Die Signaturrate ist ein Leistungsparameter in Systemen zur Mustererkennung, insbesondere in Intrusion Detection Systemen oder Antivirensoftware, der die Anzahl der Prüfungen oder Vergleiche von Datenströmen oder Dateien mit einer Datenbank bekannter Bedrohungssignaturen pro Zeiteinheit quantifiziert. Eine hohe Signaturrate ist wünschenswert, da sie eine schnelle Verarbeitung großer Datenmengen erlaubt, doch sie muss mit der Erkennungsgenauigkeit und der Systemlast im Gleichgewicht stehen.
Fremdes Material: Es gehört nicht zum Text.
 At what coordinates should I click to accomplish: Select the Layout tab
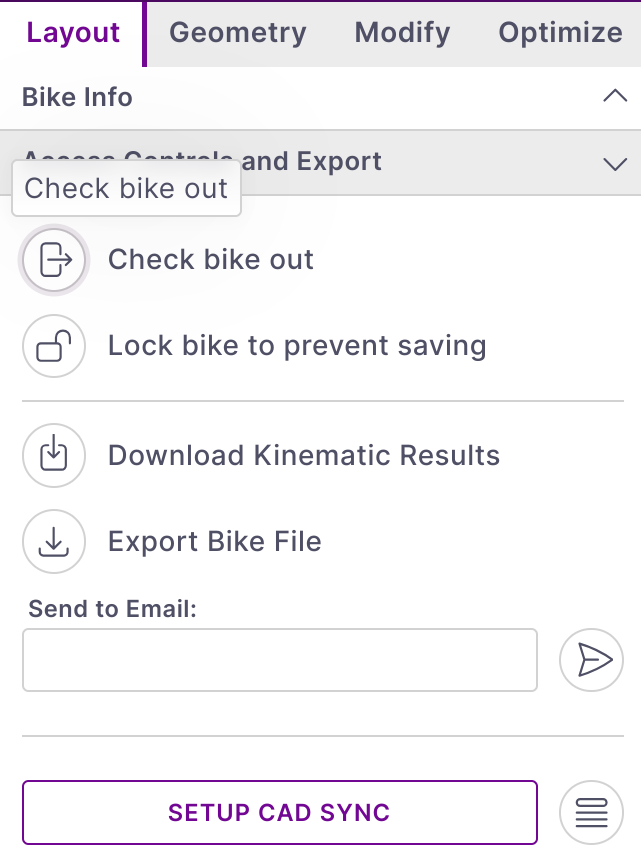73,33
Die Effizienz dieses Wertes beeinflusst direkt die Fähigkeit des Systems, zeitkritische Bedrohungen adäquat zu klassifizieren und abzuwehren.
Vergleich
Der Vergleich ist der Kernvorgang, bei dem ein Datenobjekt gegen die vordefinierten Muster in der Signaturdatenbank abgeglichen wird, um eine Übereinstimmung festzustellen.
Datenmenge
Die Datenmenge definiert den Umfang der zu prüfenden Informationen, wobei die Rate angibt, wie viel dieser Datenbasis in der gegebenen Zeitspanne analysiert werden kann.
Etymologie
Die Bezeichnung kombiniert das Konzept der kryptografischen oder heuristischen „Signatur“ mit dem Messwert „Rate“ (Häufigkeit pro Zeiteinheit).